INPUT RECORDS START
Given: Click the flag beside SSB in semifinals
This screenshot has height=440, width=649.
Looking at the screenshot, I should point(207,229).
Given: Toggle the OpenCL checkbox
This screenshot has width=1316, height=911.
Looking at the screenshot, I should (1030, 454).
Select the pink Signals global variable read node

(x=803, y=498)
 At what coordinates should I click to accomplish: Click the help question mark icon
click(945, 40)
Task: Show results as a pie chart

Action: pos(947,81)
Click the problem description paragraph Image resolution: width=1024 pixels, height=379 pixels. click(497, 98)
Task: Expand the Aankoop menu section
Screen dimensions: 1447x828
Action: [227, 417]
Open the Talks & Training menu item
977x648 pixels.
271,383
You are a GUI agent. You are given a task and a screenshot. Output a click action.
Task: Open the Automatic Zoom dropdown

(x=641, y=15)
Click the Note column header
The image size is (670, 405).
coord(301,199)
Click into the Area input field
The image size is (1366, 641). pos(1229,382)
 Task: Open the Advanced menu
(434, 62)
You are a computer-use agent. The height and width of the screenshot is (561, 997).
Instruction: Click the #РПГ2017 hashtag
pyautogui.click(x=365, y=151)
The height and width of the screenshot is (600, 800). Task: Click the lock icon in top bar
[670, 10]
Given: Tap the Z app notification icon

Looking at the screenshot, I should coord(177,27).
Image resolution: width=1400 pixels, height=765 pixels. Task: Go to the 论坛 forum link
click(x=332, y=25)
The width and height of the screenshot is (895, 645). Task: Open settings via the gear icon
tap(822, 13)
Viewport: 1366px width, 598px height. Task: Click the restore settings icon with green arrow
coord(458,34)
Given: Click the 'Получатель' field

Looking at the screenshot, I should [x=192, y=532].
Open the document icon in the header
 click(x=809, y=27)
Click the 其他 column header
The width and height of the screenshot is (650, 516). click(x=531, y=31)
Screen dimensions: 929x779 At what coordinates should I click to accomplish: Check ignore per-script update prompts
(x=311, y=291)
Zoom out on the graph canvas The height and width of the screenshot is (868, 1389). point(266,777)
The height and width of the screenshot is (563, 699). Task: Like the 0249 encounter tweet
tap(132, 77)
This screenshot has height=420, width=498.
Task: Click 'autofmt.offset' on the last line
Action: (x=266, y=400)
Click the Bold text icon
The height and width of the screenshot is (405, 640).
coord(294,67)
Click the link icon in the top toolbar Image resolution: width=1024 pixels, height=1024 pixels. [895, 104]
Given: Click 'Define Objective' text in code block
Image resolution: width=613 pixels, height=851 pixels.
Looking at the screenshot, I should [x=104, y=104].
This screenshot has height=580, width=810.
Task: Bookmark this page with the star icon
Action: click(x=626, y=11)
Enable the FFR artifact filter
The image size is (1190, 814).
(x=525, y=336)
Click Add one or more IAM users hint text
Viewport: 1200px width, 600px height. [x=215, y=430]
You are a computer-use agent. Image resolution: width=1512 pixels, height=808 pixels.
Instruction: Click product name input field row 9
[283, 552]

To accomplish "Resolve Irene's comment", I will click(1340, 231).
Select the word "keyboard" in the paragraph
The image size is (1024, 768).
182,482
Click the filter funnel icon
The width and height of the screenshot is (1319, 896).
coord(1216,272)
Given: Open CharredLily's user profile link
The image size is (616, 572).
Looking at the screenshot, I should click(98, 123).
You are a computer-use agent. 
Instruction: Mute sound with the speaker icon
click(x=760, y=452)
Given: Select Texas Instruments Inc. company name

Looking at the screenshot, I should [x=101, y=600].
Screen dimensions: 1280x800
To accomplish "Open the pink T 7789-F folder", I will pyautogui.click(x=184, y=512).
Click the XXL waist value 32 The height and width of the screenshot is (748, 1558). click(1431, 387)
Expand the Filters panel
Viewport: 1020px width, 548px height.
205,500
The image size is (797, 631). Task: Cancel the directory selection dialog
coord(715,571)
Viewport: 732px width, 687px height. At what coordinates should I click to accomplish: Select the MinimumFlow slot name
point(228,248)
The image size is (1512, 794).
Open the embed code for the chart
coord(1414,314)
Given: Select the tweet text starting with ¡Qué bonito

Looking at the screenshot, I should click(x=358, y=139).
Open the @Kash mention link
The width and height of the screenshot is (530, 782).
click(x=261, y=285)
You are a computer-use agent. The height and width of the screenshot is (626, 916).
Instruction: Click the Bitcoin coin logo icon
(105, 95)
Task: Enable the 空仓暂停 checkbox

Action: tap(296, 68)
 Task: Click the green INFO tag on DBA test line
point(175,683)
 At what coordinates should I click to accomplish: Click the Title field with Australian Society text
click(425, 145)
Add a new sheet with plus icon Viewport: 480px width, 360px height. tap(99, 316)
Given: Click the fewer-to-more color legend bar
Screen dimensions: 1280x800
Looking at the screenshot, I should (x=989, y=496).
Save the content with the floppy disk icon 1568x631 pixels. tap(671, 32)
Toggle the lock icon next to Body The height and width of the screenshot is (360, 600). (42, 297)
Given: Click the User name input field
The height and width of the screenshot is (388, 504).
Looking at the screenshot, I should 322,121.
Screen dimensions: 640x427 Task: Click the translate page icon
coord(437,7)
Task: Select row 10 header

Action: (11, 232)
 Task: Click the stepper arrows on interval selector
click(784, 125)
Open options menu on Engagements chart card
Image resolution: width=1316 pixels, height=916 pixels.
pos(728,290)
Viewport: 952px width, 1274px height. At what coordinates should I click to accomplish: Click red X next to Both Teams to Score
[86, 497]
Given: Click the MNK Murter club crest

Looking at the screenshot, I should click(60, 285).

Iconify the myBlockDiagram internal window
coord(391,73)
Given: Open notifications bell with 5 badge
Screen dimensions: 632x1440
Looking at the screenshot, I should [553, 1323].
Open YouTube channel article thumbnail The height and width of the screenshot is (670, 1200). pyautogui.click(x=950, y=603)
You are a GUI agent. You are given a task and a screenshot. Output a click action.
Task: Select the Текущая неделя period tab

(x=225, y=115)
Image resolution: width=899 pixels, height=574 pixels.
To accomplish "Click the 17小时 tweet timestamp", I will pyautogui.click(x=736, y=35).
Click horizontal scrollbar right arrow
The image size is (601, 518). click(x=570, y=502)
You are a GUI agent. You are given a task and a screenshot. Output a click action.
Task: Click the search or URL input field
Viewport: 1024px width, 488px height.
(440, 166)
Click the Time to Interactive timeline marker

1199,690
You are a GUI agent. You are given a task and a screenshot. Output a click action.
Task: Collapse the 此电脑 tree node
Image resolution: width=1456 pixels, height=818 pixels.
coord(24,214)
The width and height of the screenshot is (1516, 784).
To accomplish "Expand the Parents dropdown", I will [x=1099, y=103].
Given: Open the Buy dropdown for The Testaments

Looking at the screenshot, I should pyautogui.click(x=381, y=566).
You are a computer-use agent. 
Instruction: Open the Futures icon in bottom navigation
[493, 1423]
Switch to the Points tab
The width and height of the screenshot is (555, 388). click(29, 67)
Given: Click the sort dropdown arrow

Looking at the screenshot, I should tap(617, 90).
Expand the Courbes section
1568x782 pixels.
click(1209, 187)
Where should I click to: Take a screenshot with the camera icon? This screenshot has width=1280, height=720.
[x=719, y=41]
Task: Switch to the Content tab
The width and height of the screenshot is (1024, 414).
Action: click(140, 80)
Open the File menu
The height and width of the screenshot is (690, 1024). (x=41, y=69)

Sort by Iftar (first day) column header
INPUT RECORDS END
• DIRECTIONS FOR THIS TASK: Please give the number of lines in the listing above where "Expand" appears, and nothing else.

• YOUR SOLUTION: 4